La notion d’identité
Le Grand Robert définit « identité » comme étant « le caractère de ce qui est identique » cette définition du dictionnaire laisse apparaitre donc une idée de ressemblance. D’après le dictionnaire, Nous pouvons ainsi considérer l’identité comme étant ce qui permet de distinguer sans confusion une personne, un animal, ou une chose des autres. Cependant, cette définition met en évidence deux termes qui sont à la fois contraires et complémentaires c‘est-à-dire identité et altérité ; car l’identité ne trouve son vrai sens que par rapport à une altérité : c’est pourquoi l’identité est souvent conçue comme la conscience que l’on a soi-même ainsi que la reconnaissance des autres. En science sociale, l’identité renvoie à la reconnaissance d’un individu par lui-même ou par les autres. Il existe cependant plusieurs types d’identités : dans le domaine de la philosophie par exemple, on parle de l’identité personnelle qui désigne le fait d’être un individu à la fois distinct de tous les autres et demeurant le même à travers le temps. L’identité nationale qui est un sentiment d’appartenance à un même pays on parler également d’identité ethnique, culturelle, ethnico-culturelle, religieuse ou encore d’une identité individuelle, collective etc.
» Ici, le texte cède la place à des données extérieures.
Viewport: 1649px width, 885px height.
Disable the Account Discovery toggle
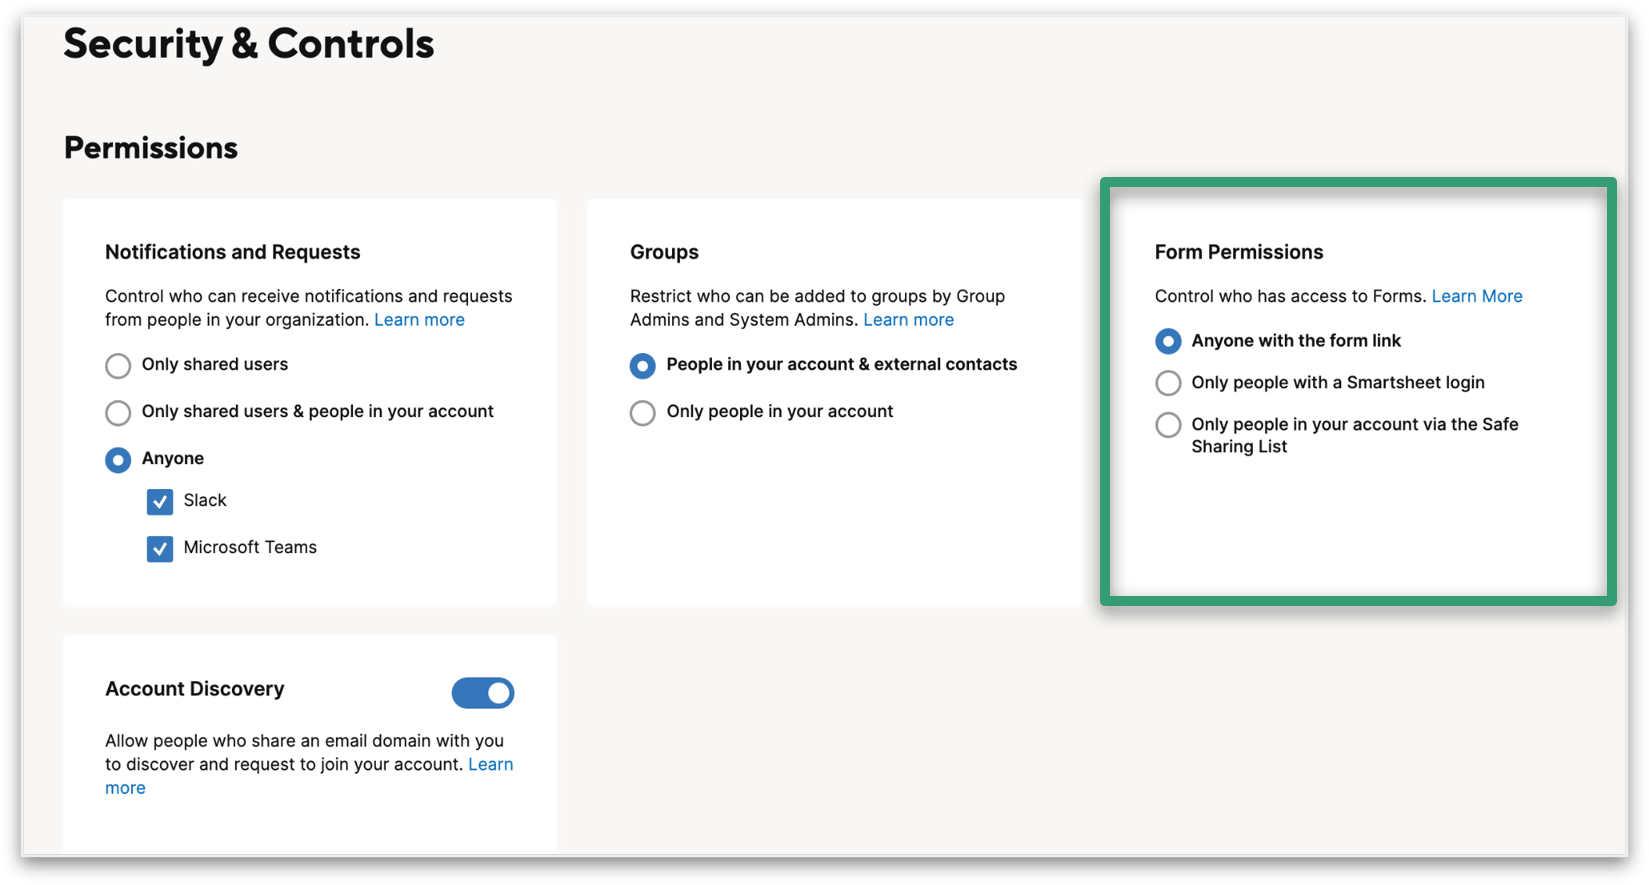(483, 693)
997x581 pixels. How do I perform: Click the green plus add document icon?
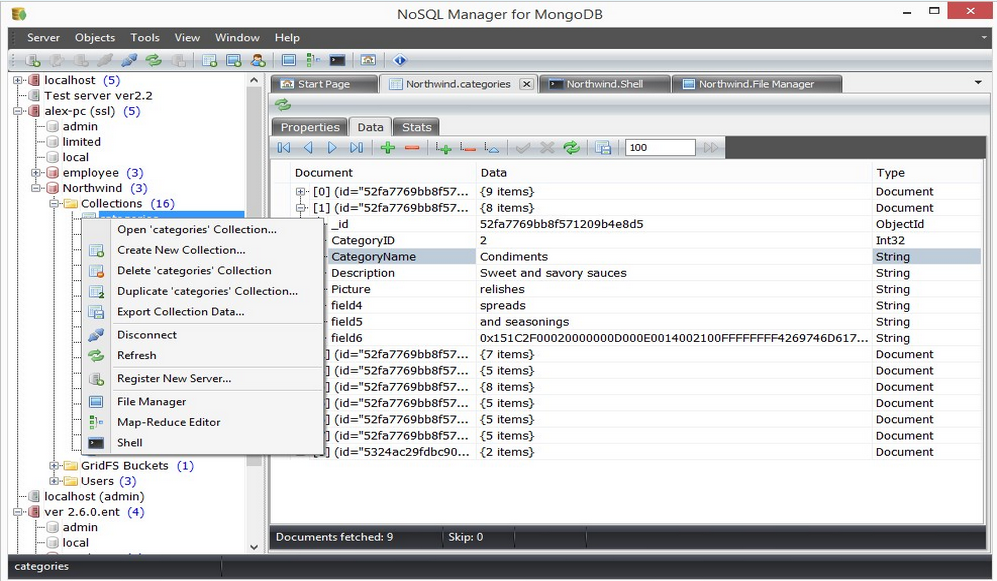pos(387,148)
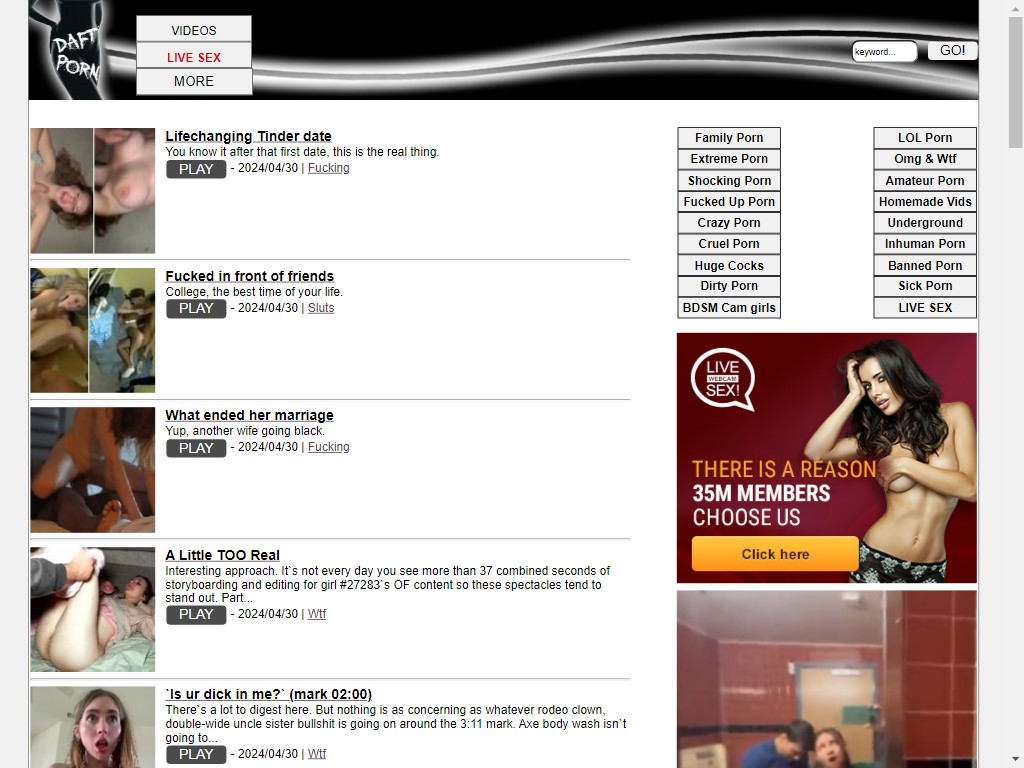Image resolution: width=1024 pixels, height=768 pixels.
Task: Click the orange Click here ad button
Action: (x=775, y=554)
Dans le domaine littéraire, l’identité est un sentiment de l’écrivain d’appartenir à des origines géographique et culturelles différentes de celles des autres. Ainsi, son identité devrait être facilement identifiable à travers son œuvre, ce qu’on appelle souvent identité littéraire de l’écrivain. Ici, nous nous intéresserons à deux romans : Le Temps de Tamango et L’Aventure ambiguë Qui illustrent la revendication de l’authenticité des valeurs traditionnelles de l’Afrique et son incompatibilité avec les valeurs modernes de la civilisation occidentale.
revendication identitaire
Si on se réfère toujours au dictionnaire Le Grand Robert, le mot « revendication » vient du verbe « revendiquer» qui signifie réclamer (une chose sur laquelle on a un droit, notamment de propriété) » ainsi, la revendication identitaire est le fait de réclamer un ensemble de caractéristiques propre à un ensemble donnée, il s’agir d’un groupe culturel, ethnique, religieux… Dans le domaine littéraire, la revendication identitaire se fait par le biais de l’écriture. Il s’agit, pour l’écrivain, qui prend conscience de son appartenance à un groupe social donné, de réclamer la spécificité d’un certain nombre de valeurs culturelles, ethniques ou religieuses de ce groupe.
Cadre théorique
En réalité, chaque écrivain possède sa propre conscience de son identité qui le rend différent des autres. Cela veut dire que l’identité est un rapport personnel qui lie l’écrivain à son environnement social et culturel, donc il s’identifie toujours par rapport aux autres. Dans cette dynamique, l’histoire personnelle de l’auteur est déterminante dans la construction de l’identité de son œuvre. En effet, Cette histoire se déroule toujours au sein d’une culture c’est-à-dire un ensemble complexe de représentations et de pratiques définissant un certain type de rapport au monde et de compréhension de l’univers au sein duquel on vit. Dès lors, revendiquer une identité revient alors à revoir son histoire personnelle qui est composée de plusieurs éléments : l’origine sociale et culturelle, l’éducation reçue dans son milieu et ailleurs, l’interaction avec les autres qui peuvent parfois influer sur l’identité. Dans la littérature africaine francophone, le sentiment d’appartenance à des origines géographiques et historiques différentes pousse les écrivains à revendiquer une identité noire. C’est d’abord le cas des poètes de la négritude : Léopold Sédar Senghor, Aimé Césaire, Léon Gontran Damas qui, à travers leurs écris, ont revalorisé l’identité noire en rejetant l’assimilation. Puis c’est au tour des romanciers francophones qui donnent plus d’ampleur à la question identitaire. Dans leurs romans, ils représentent la société traditionnelle avec ses valeurs culturelles, religieuses. Dès lors. Dans L’Aventure ambiguë de Cheikh Hamidou Kane et Le Temps de Tamango de Boubacar Boris Diop, l’identité se construit à travers un double mécanisme de différenciation par rapport à l’Occident et d’identification à l’environnement africain. Le premier nommé représente dans son roman la société traditionnelle africaine avec de nobles principes, puis la met en confrontation avec l’Occident à travers l’installation de l’école française en Afrique et le voyage de Samba Diallo en Europe. Quant à Boubacar Boris Diop, il exprime son identité dans une attitude militante en dénonçant les méfaits de la colonisation et la situation poste coloniale en Afrique dominée par le néocolonialisme.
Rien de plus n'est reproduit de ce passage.